Set up a linear system and solve. Two trains leave the station traveling in opposite directions. One train is 12 miles per hour faster than the other and in 3 hours they are 300 miles apart. Determine the average speed of each train.

Answer

**step1** Understanding the problem

We have two trains that start at the same station and travel in opposite directions. This means the distance between them increases by the sum of their speeds. We know that one train is faster than the other by 12 miles per hour. After 3 hours, the total distance between them is 300 miles. Our goal is to find out the average speed of each train.

**step2** Finding the combined speed of the trains

Since the trains are moving in opposite directions, the distance between them grows based on their combined speed. They are 300 miles apart after 3 hours. To find out how many miles they move apart in just 1 hour, we need to divide the total distance by the time taken.

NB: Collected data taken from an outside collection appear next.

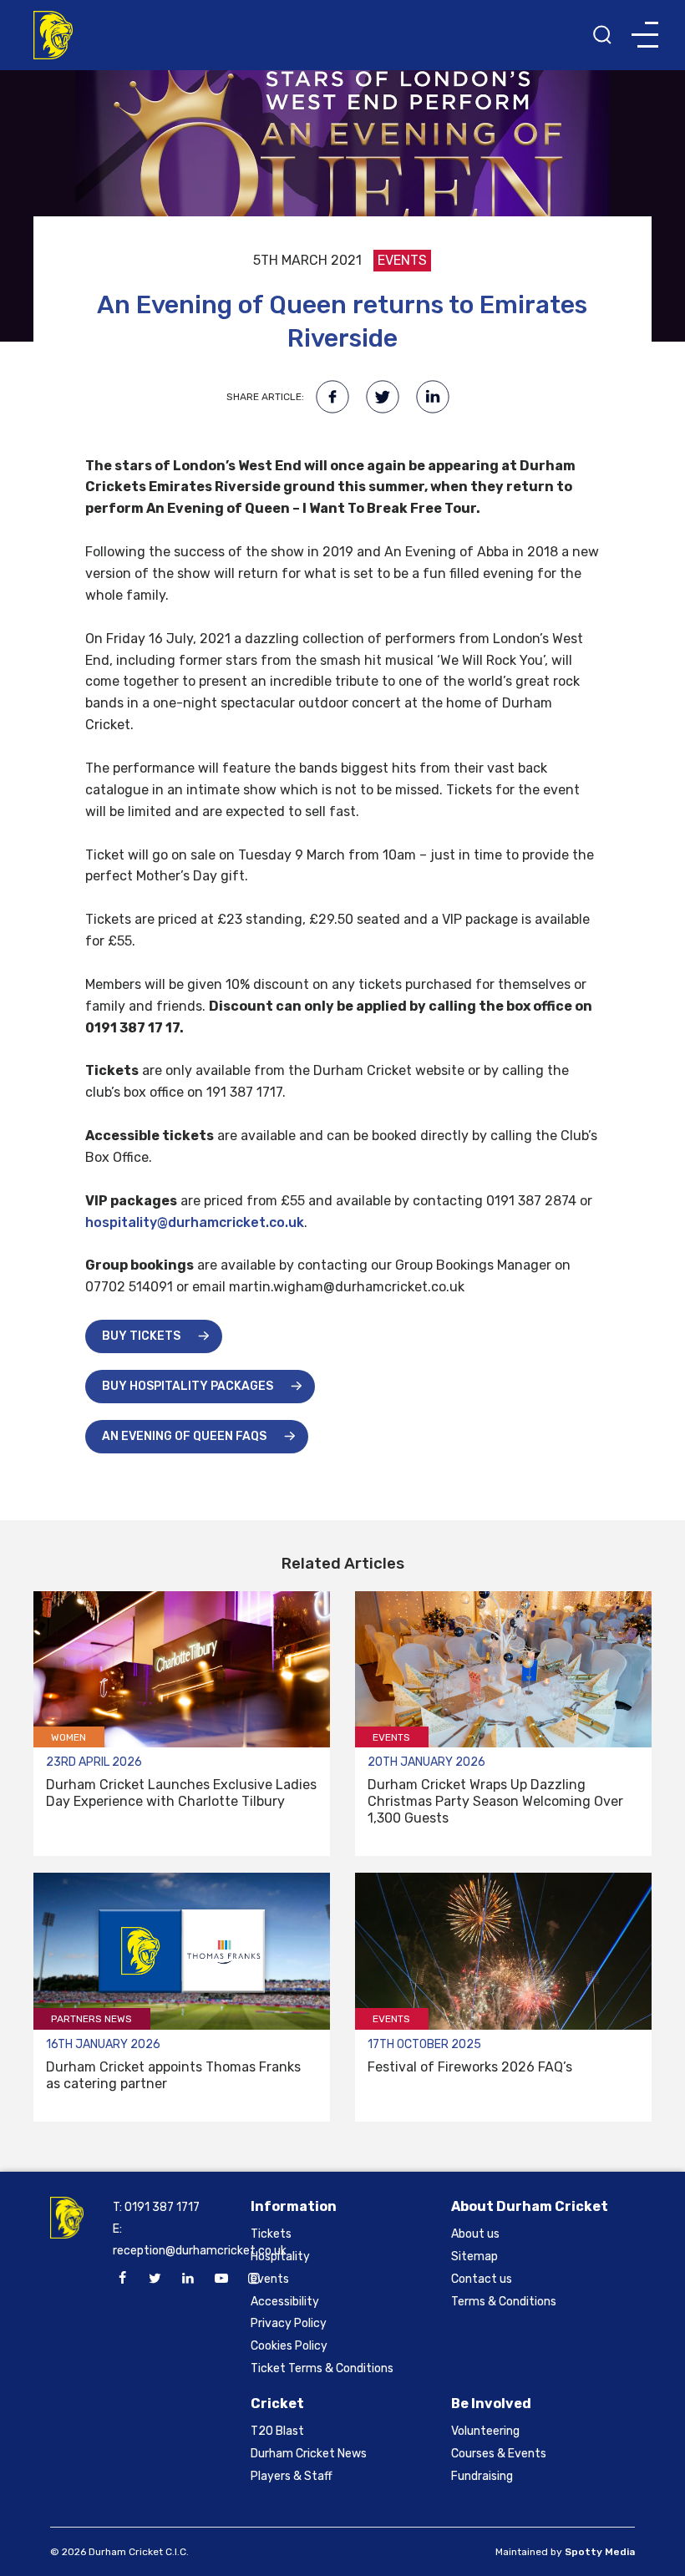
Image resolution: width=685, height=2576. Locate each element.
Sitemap (474, 2256)
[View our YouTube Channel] (221, 2278)
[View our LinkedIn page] (188, 2278)
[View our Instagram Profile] (254, 2278)
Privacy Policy (289, 2323)
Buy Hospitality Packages (187, 1386)
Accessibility (285, 2302)
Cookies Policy (289, 2346)
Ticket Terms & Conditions (322, 2368)
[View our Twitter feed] (155, 2278)
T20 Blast (277, 2431)
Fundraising (482, 2476)
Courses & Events (498, 2454)
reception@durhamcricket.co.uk (200, 2251)
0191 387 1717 (162, 2207)
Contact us (481, 2279)
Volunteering (485, 2431)
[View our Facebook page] (122, 2278)
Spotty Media (600, 2552)
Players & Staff (291, 2476)
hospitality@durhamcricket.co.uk (194, 1222)
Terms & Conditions (503, 2302)
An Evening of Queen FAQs (184, 1436)
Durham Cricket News (309, 2454)
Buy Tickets (141, 1336)
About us (475, 2234)
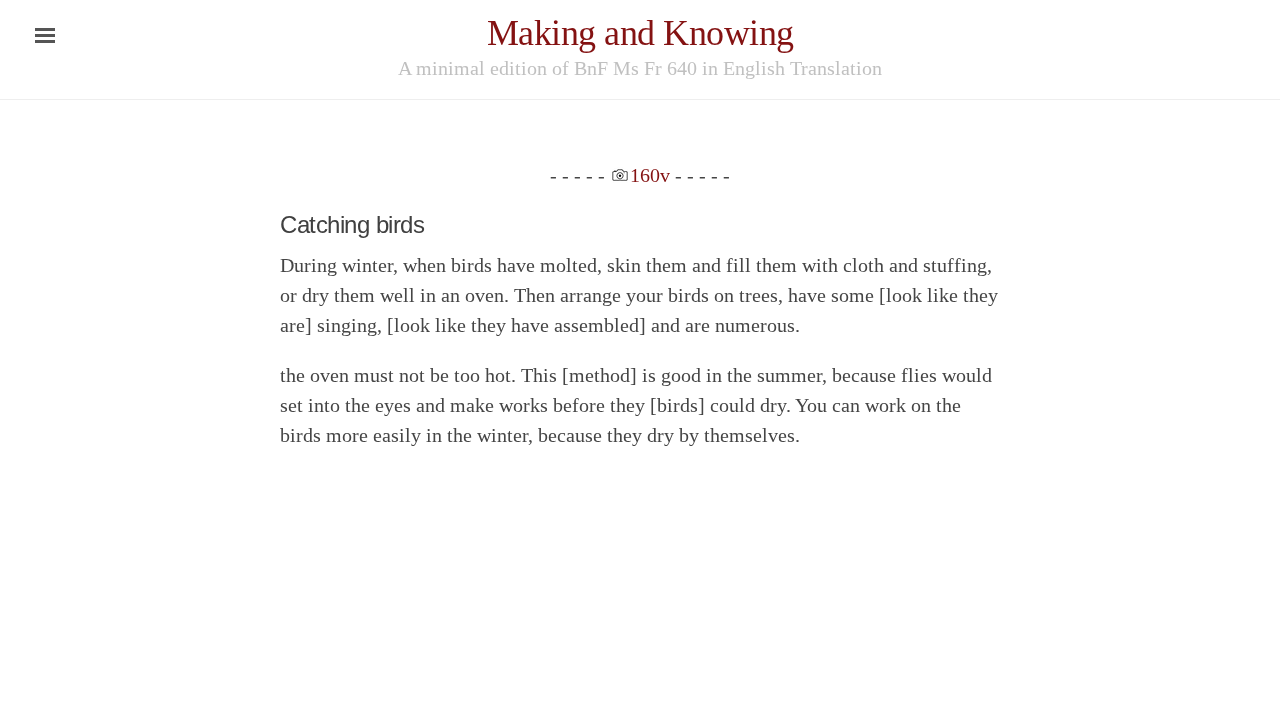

Combined distance in 1 hour = 300 miles $$\div$$ 3 hours = 100 miles per hour.

This 100 miles per hour is the sum of the speeds of both trains.

**step3** Adjusting for the speed difference

We know that the sum of their speeds is 100 miles per hour, and one train is 12 miles per hour faster than the other. If we take away the extra speed of the faster train from the combined speed, we will have a value that represents two times the speed of the slower train.

So, 100 miles per hour (combined speed) - 12 miles per hour (extra speed of faster train) = 88 miles per hour.

This 88 miles per hour is the combined speed if both trains were traveling at the speed of the slower train.

**step4** Finding the speed of the slower train

Now that we know 88 miles per hour is the speed of two trains if they were both traveling at the slower speed, we can find the speed of just one slower train by dividing this amount by 2.

Speed of the slower train = 88 miles per hour $$\div$$ 2 = 44 miles per hour.

**step5** Finding the speed of the faster train

We have found that the slower train travels at 44 miles per hour. We also know from the problem that the faster train is 12 miles per hour faster than the slower train.

Speed of the faster train = 44 miles per hour + 12 miles per hour = 56 miles per hour.

**step6** Verifying the answer

Let's check if our calculated speeds make sense with the information given in the problem. The speed of the slower train is 44 mph, and the speed of the faster train is 56 mph.

Their combined speed is 44 mph + 56 mph = 100 mph.

In 3 hours, the distance they would be apart is 100 mph $$\times$$ 3 hours = 300 miles.

This matches the information given in the problem, so the average speeds we found for each train are correct.